* **What is required**:
Write the next part of the passage on Agent Forge's configuration variables and model strategy, starting after its final sentence.
[[ Passage for review, beginning ]]
Variable Description Default
OPENAI_API_KEY OpenAI API key (required)
GITHUB_TOKEN GitHub PAT (fallback if gh CLI unavailable) (optional)
AGENT_FORGE_MODEL Model for test generation gpt-4o
AGENT_FORGE_TEMPERATURE Temperature for test generation 0.2
AGENT_FORGE_MAX_REFLEXION_ITERATIONS Coverage reflexion iterations 3
AGENT_FORGE_TEST_TIMEOUT_SECONDS Test execution timeout (seconds) 300
AGENT_FORGE_MUTATION_MODEL Model for mutation generation gpt-4o-mini
AGENT_FORGE_MUTATION_TEMPERATURE Temperature for mutation generation 0.7
AGENT_FORGE_EQUIVALENCE_MODEL Model for equivalence detection gpt-4o-mini
AGENT_FORGE_MAX_MUTANTS_PER_PR Cap on mutations generated per PR 12
AGENT_FORGE_MAX_MUTATION_ITERATIONS Killing test reflexion iterations 2

Model Strategy

Node Model Temp Rationale
Test generator gpt-4o 0.2 Precision — tests must be syntactically correct
Mutation generator gpt-4o-mini 0.7 Creative — different model prevents AI blind spots
Equivalence detector gpt-4o-mini 0.0 Cheap binary classification
Killing test generator gpt-4o 0.2 Precision — must compile and pass 3-stage filter

Using the same model that writes tests to also generate mutations creates a systematic blind spot — it tends to generate bugs the model "knows" to avoid. Separating models is key to mutation effectiveness.
[[ Passage for review, end ]]
[[ Data, beginning ]]
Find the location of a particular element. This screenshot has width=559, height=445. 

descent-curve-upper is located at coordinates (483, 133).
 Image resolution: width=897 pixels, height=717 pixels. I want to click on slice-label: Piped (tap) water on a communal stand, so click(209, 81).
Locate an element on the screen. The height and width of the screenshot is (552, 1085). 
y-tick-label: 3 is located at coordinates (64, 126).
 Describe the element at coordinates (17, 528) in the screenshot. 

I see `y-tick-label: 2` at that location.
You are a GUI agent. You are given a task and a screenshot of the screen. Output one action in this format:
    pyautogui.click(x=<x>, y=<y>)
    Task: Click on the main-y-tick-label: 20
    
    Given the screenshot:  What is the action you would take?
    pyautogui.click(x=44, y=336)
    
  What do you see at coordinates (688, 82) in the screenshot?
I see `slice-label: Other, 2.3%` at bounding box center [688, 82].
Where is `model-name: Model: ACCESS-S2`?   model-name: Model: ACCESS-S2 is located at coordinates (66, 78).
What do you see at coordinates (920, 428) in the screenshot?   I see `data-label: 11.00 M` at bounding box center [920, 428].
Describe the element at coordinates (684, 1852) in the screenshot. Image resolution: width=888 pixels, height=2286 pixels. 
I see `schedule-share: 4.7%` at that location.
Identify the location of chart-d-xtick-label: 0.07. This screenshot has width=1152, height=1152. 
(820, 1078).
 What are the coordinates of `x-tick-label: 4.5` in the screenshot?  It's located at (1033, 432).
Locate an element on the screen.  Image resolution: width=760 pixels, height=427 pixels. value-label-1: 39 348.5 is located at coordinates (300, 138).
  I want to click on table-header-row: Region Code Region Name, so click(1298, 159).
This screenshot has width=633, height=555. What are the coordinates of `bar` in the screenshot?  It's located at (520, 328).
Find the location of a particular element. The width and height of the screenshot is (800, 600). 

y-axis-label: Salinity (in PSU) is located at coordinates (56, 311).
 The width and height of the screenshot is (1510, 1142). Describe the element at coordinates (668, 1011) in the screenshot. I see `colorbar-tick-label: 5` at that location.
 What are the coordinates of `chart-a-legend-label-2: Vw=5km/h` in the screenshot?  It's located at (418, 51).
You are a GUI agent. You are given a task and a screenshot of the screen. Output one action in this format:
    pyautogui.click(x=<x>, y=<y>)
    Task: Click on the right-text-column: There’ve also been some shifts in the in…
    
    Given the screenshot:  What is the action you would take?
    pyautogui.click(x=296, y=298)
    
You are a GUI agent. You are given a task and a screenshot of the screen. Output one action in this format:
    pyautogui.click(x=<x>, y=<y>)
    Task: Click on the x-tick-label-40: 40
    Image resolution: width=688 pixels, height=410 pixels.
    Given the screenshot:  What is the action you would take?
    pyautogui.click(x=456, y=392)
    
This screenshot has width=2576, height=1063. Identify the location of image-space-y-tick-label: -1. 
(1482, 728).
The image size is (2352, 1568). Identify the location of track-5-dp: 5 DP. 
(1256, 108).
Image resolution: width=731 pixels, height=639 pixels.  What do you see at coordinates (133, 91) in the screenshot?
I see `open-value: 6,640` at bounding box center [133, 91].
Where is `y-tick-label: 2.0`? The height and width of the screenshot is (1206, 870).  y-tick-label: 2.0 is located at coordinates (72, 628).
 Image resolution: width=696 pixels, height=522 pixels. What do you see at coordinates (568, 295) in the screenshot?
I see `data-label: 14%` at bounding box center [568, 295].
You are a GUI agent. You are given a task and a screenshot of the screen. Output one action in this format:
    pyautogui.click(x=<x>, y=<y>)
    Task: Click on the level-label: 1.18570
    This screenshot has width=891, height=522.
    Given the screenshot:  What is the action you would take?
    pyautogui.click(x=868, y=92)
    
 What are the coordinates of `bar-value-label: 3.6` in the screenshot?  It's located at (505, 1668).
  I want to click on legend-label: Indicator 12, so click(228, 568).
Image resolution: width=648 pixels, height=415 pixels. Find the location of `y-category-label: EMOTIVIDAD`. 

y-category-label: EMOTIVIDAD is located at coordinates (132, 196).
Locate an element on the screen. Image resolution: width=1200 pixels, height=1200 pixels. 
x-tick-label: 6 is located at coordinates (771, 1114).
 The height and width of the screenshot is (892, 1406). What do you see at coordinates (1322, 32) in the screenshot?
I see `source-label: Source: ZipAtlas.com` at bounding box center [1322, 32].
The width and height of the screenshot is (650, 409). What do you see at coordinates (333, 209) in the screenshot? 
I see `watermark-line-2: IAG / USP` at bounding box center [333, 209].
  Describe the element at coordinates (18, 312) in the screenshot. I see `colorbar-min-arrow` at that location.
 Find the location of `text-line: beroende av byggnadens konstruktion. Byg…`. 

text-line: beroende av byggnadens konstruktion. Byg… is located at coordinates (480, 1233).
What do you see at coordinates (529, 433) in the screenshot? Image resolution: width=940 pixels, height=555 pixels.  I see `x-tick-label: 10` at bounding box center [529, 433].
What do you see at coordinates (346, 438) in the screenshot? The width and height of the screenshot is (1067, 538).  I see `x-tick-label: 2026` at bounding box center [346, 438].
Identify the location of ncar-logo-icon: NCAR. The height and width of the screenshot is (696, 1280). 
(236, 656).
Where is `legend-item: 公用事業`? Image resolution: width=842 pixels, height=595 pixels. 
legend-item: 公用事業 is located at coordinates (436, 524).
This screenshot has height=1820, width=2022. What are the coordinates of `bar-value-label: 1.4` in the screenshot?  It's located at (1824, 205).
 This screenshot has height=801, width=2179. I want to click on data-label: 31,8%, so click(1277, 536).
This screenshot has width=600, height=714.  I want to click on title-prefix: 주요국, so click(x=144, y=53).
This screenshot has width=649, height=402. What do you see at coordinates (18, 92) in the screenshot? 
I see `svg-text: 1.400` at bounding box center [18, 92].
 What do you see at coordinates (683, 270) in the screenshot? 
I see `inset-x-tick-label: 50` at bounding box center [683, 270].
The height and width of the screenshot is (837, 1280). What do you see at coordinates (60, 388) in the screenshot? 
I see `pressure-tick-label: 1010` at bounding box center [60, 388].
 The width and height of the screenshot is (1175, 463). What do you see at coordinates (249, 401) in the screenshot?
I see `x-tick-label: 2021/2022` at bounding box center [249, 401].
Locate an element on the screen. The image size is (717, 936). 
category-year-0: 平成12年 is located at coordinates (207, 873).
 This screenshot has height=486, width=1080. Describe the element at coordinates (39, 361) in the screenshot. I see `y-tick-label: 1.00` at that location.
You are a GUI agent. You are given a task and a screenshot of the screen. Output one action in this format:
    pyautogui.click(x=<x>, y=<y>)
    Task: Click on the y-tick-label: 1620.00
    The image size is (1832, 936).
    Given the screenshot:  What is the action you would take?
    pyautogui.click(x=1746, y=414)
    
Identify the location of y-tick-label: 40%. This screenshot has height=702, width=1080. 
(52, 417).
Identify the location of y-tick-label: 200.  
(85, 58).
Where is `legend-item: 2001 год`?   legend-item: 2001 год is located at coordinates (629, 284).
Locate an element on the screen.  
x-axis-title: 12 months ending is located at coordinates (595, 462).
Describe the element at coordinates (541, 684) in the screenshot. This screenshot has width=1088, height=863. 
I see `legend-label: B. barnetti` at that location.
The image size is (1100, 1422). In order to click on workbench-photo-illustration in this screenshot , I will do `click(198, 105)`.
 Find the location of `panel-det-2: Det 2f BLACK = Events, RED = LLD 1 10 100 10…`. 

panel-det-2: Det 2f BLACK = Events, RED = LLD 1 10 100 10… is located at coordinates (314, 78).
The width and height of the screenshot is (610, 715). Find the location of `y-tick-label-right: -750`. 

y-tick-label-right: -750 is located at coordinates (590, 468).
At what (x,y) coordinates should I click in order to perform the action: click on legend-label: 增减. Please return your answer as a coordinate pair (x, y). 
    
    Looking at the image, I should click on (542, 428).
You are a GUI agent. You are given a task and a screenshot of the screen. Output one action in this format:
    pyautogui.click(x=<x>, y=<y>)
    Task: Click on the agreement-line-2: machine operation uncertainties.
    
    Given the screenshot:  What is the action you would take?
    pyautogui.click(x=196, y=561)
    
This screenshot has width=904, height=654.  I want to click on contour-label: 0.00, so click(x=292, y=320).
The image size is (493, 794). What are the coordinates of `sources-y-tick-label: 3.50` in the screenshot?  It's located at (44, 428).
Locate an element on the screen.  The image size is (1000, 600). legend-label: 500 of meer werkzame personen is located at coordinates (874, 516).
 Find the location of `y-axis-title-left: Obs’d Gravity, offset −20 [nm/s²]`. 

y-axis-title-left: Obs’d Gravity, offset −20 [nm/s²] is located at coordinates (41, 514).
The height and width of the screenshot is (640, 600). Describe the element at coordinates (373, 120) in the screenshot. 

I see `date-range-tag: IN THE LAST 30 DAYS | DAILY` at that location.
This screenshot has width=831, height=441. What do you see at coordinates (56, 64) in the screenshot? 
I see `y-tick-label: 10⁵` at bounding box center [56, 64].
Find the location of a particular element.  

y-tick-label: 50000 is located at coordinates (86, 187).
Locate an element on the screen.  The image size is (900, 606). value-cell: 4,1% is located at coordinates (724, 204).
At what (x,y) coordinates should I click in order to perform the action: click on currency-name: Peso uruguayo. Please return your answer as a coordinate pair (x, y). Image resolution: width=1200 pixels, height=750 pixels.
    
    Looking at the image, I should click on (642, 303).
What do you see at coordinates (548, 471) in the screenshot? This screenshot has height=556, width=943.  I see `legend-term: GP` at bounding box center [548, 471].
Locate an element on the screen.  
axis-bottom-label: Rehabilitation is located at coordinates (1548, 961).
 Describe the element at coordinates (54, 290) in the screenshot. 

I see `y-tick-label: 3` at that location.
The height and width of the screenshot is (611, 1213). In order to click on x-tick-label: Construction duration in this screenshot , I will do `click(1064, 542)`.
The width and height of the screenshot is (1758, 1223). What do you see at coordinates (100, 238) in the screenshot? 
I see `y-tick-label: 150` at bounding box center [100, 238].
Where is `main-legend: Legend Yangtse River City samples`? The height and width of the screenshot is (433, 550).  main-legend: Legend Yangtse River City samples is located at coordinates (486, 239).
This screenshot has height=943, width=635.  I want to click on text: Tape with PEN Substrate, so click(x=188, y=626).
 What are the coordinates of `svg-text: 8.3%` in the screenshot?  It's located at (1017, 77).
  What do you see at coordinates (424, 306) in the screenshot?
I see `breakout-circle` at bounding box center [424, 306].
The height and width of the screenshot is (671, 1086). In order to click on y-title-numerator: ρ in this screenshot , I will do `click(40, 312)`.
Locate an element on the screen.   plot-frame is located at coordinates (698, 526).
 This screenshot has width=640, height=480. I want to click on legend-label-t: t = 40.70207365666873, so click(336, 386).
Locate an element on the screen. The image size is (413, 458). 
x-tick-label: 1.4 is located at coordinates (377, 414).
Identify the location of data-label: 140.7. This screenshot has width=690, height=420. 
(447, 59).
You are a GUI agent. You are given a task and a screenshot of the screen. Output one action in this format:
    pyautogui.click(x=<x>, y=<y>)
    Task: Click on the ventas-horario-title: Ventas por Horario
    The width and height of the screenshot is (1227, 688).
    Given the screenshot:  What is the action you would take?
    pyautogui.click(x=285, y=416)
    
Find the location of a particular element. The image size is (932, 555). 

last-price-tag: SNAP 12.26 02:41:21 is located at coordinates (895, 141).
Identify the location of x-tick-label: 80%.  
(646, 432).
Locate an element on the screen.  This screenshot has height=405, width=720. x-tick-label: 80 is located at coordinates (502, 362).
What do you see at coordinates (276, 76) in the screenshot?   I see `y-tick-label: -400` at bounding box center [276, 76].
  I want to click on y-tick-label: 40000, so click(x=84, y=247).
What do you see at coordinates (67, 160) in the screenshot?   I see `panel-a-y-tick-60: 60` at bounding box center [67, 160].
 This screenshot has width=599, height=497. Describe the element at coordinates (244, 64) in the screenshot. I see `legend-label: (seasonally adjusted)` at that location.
[[ Data, end ]]
* **Expected answer**:
Supported Languages

Language AST Parsing Test Generation Mutation Testing
Java (JUnit 5 + Gradle) ✅ tree-sitter ✅ GPT-4o
Python (pytest) Planned Planned Planned
TypeScript (Jest) Planned Planned Planned
Kotlin (JUnit 5) Planned Planned Planned

Roadmap

  • JaCoCo coverage collection (real line-level coverage deltas)
  • Maven runner support
  • Python + TypeScript language handlers
  • --output json for CI integration
  • GitHub Actions integration — post mutation score as PR comment
  • Report persistence and agent-forge report <id> command
  • Penetration testing profile (semgrep-based static analysis)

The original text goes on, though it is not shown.